Two days to this weekend’s governorship elections in Bayelsa and Kogi, the United States has made it clear that it expects nothing less than a free, fair, transparent and peaceful exercise.

While noting that it “is also critical that the Independent National Electoral Commission (INEC) operates free from outside pressure and intimidation and in a totally objective manner,” the American nation disclosed that such electoral vices as voter intimidation, vote buying, interference by security forces and violence would not be tolerated.

The U.S. Consul General, Claire Pierangelo, dropped the hint yesterday while briefing journalists on the forthcoming Bayelsa poll.

She noted that the election in the South South state provides a channel for the citizens to choose a leader, who would govern fairly and ensure access to basic services by all.


She said: “The U.S. and the international community will be watching the election closely in order to deter the potential instigators of violence or those who seek to undermine the democratic process.

“As a friend of Nigeria and its people, we will follow the election closely. We will be out there in the field observing the election. I am aware that many other foreign, international organisations will also be on ground in Bayelsa.

“We will work closely with our colleagues and partners in the international community to promote a credible process that will benefit the people of Bayelsa State.”

On why the American government was interested in Bayelsa when two governorship elections are holding same day, the envoy explained that as a consulate and not the embassy, the state falls within the purview of her jurisdiction.

“I recently returned from Bayelsa State as part of my first trip to the Niger Delta region since assuming my role as the Consul General.

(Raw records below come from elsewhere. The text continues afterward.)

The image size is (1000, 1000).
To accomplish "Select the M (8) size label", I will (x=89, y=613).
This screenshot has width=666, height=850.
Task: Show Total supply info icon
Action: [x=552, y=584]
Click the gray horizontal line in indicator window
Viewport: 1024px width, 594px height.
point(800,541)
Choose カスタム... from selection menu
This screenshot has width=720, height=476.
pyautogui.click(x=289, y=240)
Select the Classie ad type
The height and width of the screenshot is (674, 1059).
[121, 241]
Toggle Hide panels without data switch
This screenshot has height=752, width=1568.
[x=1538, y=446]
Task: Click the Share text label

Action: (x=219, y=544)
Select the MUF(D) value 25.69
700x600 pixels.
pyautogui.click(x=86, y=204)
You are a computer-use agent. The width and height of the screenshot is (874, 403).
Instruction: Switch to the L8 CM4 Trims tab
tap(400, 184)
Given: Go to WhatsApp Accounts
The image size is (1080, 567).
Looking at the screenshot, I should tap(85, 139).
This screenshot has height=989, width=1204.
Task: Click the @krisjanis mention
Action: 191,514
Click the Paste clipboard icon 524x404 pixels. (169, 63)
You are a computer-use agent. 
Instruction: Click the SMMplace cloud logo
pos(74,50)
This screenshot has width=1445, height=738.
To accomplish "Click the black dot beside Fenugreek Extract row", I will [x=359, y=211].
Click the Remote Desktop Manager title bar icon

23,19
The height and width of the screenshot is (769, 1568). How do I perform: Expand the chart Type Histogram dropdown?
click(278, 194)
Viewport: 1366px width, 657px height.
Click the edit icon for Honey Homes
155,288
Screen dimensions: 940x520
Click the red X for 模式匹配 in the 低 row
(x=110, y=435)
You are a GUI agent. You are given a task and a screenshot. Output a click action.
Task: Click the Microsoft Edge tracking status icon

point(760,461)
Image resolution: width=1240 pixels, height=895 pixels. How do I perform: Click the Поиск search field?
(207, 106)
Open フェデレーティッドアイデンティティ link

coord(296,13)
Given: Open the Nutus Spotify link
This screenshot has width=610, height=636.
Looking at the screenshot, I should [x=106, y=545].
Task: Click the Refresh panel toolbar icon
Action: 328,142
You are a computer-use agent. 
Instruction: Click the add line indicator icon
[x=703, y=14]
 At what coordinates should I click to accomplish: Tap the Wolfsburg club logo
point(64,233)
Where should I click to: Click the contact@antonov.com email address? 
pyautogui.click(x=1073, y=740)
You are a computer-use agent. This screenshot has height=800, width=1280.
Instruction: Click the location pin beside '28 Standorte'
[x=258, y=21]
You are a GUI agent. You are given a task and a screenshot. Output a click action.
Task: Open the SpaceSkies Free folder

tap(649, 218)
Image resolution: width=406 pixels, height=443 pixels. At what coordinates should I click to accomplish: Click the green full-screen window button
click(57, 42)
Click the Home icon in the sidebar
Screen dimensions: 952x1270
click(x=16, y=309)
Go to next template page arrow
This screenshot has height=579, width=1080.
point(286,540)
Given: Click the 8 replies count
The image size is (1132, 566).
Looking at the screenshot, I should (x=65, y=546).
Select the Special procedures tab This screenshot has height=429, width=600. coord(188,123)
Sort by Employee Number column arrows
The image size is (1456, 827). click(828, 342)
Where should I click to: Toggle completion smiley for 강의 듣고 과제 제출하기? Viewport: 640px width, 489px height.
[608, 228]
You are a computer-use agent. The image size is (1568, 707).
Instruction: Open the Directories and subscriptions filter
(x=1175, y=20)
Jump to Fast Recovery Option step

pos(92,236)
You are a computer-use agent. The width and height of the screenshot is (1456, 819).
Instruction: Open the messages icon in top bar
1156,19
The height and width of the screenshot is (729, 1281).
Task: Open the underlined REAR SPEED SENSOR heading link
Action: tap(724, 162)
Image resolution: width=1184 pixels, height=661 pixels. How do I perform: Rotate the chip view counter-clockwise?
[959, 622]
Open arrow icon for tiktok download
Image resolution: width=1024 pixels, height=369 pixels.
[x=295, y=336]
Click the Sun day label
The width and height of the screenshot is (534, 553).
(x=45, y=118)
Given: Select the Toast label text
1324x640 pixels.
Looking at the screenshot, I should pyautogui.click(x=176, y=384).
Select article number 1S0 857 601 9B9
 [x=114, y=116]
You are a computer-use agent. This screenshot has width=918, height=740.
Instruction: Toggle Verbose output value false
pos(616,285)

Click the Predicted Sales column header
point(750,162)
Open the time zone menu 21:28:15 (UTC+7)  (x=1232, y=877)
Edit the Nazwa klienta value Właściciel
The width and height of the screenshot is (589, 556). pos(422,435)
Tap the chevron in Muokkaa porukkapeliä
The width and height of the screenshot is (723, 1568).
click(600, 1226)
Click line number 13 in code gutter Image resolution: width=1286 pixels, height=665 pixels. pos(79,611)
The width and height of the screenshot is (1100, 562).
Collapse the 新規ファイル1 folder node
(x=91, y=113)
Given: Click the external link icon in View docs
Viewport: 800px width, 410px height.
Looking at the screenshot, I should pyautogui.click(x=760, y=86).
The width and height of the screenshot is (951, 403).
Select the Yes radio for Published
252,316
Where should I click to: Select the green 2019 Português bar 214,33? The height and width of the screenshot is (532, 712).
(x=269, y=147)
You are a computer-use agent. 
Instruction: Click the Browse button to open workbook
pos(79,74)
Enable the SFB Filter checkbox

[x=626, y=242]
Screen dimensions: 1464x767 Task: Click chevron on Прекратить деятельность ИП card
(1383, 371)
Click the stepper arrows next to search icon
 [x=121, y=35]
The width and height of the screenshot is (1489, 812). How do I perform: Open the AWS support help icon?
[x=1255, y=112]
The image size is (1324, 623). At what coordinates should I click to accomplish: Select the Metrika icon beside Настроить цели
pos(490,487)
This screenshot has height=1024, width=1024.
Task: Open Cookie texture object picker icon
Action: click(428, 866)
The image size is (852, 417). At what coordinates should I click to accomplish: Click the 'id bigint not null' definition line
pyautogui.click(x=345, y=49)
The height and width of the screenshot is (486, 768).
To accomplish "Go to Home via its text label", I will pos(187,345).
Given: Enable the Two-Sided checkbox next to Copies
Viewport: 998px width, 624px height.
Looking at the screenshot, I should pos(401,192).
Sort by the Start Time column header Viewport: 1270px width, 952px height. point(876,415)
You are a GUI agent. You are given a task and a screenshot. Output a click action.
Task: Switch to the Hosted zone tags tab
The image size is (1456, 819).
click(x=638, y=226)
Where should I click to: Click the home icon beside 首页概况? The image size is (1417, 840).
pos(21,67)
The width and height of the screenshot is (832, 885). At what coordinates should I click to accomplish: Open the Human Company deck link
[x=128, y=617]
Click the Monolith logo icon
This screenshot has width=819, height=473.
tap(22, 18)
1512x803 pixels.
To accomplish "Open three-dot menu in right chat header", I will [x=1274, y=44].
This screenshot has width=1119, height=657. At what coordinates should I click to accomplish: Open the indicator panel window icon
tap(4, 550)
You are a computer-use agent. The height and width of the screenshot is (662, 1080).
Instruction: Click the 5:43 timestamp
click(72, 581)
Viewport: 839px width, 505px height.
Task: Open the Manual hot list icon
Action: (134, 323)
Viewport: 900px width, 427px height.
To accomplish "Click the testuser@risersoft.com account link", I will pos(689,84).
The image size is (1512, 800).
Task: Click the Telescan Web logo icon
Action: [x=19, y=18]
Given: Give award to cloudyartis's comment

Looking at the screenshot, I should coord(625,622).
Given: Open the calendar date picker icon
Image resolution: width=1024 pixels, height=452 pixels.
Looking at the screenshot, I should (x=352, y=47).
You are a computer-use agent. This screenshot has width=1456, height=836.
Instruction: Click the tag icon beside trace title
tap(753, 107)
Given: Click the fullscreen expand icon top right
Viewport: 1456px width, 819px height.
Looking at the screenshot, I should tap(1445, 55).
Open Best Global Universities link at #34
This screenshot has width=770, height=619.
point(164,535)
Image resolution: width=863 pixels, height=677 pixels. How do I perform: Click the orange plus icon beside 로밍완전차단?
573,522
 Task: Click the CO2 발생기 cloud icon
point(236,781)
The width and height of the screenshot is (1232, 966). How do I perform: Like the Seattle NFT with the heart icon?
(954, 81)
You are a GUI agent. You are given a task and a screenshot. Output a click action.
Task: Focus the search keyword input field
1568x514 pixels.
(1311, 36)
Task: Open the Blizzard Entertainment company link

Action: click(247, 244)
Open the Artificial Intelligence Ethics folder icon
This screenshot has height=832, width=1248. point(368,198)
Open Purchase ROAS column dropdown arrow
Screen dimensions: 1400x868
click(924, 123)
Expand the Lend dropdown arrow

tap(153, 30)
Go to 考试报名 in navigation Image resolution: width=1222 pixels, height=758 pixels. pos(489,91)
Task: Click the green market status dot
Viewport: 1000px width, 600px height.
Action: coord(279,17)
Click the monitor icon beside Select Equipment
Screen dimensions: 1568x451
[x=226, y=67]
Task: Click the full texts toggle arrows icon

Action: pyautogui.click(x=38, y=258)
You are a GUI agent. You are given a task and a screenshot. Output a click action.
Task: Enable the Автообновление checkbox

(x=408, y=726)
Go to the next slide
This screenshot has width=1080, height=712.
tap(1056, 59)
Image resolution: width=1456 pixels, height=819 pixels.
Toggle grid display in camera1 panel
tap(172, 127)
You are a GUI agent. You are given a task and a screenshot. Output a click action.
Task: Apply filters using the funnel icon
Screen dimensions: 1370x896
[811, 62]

“During the visit, I met with the leading candidates and leadership of the political parties. In all of my public and private engagements with the key stakeholders, I expressed the U.S. expectations regarding an electoral outcome that reflects the will of the people of Bayelsa State,” Pierangelo added.

She stressed that the U.S. government had assisted Nigeria in strengthening its electoral process since 1999.

However, the Senior Special Adviser to Governor Seriake Dickson on Niger Delta Youth Matters,
Kennedy Tonjo-West, has resigned his appointment.

In a letter dated November 13,2019 and addressed to the governor, the ex-aide did not give reasons for leaving government, but expressed appreciation to Dickson for giving him the opportunity to serve.

Tonjo-West however told the News Agency of Nigeria (NAN that he remained a member of the Peoples Democratic Party (PDP).

Besides, the All Progressives Congress (APC) is to challenge the disqualification of its deputy governorship candidate, Senator Biobarakuma Degi-Eremienyo.

A Federal High Court, sitting in Abuja, on Tuesday, disqualified Degi-Eremienyo for submitting “false information” to INEC.

The state APC Chairman, Chief Amos Jothan, in a statement yesterday in Yenagoa, described the ruling as a “miscarriage of justice.”

The Peoples Democratic Party (PDP) had on September 18 approached the court seeking the disqualification of the candidate over alleged falsification of information.

In a related development, the Nigeria Police Force has launched a code of conduct for its personnel who would be engaged on election duty in the state this weekend.

The Commissioner of Police, Uche Alozie, made the disclosure during a workshop yesterday in the capital.

He said the code was necessary to enlighten the personnel on the need for professionalism before, during and after the election.